We presume this clearly anti-Evangelical prohibition is not what is intended by the text, which pairs “proselytism” with “outrageous manifestations of inter-confessional antagonism”; and instead that it is using the term in a commonly-acknowledged vernacular to refer to devious and often underhanded tactics employed in preaching the Gospel, rather than the preaching of the Gospel itself (which is how we likewise interpret the employment of the term in the recent joint declaration of His Holiness the Patriarch of Moscow and the Roman Catholic Pope of Rome[4]). However, while informal usage of the term to refer to perversions of behaviour may be permissible in unbinding documents, it cannot be permitted of a formal ecclesiological statement.

The Document “The Mission of the Orthodox Church in Today’s World”

The problems contained in the document “The Mission of the Orthodox Church in Today’s World” are more subtle and theological in character than those in the text on the relations of the Orthodox Church with the rest of the Christian world, but for precisely this reason deserve special attention. His Eminence the Metropolitan of Nafpaktos and St. Vlasios has already carefully laid out the basics of the anthropological flaws that undergird the whole of this text, which render its otherwise noble focus on the work of Orthodoxy to foster peace, the aversion of war, the fight against discrimination, etc., deeply problematic until they are corrected.
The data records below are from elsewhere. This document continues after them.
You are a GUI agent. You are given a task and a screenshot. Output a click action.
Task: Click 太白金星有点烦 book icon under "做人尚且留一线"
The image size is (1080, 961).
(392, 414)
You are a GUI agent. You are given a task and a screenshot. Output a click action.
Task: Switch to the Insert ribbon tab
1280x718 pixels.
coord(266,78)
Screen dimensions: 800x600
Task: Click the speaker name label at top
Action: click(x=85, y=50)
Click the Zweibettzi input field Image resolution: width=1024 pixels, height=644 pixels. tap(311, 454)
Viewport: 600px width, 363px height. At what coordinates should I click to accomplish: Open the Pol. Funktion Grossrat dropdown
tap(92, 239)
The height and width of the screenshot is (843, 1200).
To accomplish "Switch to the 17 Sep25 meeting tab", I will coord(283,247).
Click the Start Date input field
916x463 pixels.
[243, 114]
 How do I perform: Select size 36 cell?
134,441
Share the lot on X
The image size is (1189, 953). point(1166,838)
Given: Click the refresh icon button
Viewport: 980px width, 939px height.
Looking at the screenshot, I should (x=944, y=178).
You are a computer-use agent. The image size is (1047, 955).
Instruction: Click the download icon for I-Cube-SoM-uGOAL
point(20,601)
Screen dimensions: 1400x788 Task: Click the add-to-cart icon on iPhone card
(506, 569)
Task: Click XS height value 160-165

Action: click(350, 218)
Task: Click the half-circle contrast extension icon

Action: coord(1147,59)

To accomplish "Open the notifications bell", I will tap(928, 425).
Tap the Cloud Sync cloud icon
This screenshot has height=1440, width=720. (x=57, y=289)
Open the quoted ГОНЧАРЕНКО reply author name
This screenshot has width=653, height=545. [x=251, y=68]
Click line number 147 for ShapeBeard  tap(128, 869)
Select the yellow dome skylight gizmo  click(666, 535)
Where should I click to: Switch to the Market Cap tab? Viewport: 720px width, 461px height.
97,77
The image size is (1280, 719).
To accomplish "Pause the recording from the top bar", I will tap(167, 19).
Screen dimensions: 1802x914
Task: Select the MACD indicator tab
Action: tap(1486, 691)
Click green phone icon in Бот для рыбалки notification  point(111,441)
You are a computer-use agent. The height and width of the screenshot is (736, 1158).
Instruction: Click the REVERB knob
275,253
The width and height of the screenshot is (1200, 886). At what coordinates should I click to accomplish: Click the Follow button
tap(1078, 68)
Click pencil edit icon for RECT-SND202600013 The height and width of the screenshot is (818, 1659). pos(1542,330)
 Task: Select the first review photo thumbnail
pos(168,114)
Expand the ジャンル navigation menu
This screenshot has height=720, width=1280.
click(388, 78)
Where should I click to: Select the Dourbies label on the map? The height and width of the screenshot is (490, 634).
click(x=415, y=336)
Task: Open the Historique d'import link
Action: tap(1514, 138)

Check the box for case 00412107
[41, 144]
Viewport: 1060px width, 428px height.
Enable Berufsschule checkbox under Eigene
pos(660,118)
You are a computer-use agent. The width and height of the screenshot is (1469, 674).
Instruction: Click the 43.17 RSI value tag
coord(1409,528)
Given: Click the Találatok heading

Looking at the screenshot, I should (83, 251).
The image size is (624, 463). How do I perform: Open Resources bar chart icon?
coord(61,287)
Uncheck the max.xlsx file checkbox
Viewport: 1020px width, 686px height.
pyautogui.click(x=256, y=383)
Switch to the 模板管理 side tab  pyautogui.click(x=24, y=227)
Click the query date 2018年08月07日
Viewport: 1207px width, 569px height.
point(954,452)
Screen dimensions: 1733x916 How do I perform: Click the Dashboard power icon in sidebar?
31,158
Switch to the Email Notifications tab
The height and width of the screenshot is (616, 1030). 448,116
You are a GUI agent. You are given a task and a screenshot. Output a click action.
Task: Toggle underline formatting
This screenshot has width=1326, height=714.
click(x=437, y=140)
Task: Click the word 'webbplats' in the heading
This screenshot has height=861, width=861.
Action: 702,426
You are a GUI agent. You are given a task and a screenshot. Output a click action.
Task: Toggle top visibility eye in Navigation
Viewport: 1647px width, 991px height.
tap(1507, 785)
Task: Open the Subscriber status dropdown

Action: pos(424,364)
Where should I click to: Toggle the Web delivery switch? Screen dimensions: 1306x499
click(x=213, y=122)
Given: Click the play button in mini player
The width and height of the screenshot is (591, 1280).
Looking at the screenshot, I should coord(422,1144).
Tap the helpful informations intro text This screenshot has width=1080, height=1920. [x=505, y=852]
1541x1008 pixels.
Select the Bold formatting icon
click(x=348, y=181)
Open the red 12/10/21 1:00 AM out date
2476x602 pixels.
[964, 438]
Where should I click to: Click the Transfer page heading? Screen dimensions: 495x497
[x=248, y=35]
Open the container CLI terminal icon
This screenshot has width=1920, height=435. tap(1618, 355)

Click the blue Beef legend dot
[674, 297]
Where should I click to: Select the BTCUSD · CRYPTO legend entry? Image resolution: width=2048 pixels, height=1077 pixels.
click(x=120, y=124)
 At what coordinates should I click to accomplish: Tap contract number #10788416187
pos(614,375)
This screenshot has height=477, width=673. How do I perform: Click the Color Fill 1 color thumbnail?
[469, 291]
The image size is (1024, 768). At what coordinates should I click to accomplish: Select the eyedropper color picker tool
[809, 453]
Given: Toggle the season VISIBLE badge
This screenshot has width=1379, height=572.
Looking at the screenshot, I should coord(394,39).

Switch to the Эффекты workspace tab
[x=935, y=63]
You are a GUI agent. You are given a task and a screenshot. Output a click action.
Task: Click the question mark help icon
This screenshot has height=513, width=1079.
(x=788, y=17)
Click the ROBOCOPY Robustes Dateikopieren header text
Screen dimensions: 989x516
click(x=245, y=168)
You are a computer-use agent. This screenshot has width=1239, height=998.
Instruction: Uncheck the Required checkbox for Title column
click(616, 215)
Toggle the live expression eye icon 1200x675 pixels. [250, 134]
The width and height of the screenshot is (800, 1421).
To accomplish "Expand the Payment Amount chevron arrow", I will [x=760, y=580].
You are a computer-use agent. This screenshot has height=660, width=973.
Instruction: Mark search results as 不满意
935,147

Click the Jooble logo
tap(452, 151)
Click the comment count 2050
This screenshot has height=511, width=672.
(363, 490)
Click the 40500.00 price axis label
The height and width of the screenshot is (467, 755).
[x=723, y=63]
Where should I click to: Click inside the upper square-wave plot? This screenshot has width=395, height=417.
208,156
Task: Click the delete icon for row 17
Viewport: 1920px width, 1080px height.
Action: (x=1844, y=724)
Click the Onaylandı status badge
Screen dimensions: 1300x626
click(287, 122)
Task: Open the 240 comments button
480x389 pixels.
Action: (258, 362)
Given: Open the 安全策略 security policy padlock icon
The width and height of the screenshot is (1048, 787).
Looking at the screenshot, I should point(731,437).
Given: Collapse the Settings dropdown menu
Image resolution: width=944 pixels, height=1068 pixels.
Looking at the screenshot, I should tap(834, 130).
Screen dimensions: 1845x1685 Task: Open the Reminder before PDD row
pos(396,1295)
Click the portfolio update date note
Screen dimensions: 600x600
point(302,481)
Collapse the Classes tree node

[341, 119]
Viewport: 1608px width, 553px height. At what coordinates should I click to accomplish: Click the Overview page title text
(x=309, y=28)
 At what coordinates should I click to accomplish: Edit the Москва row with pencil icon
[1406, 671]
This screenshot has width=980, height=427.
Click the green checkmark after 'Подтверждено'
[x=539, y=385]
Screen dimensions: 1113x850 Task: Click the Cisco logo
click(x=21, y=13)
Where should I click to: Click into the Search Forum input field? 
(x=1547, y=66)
The heart of the problem lies in the document’s persistent use of the term “human person” where it ought to use “man”, and grounding its humanitarian discussion in elaborations on this phrase.[5] Usage of the term “person” for man emerges within Orthodox discussion in a notable way only from the time of V. Lossky, who himself acknowledged the novelty of his employment of it; and while it has become almost normative in contemporary discussions, the Holy Fathers are consistent in employing the Scriptural and liturgical language of “man”. The term “person” (Rus. лицо, Gr. πρόσωπον)[6] is chiefly used in Orthodox language in reference to the Divine Persons of the Holy Trinity, in confessing the unique hypostatic being of Father, Son and Holy Spirit, as well as the singular hypostatic reality of the One Son in Whom both the divine and human natures co-exist “unconfusedly, unchangeably, indivisibly, inseparably” (Definition of the Fourth Ecumenical Council). Almost never is the term applied to the human creature (in whom such distinctions do not exist), precisely as a way of noting the absolute distinction between that which is created and that which is Uncreated — for while man is “in the image and likeness of God”, he is in no wise comparable, in his createdness, to Him Who has no beginning.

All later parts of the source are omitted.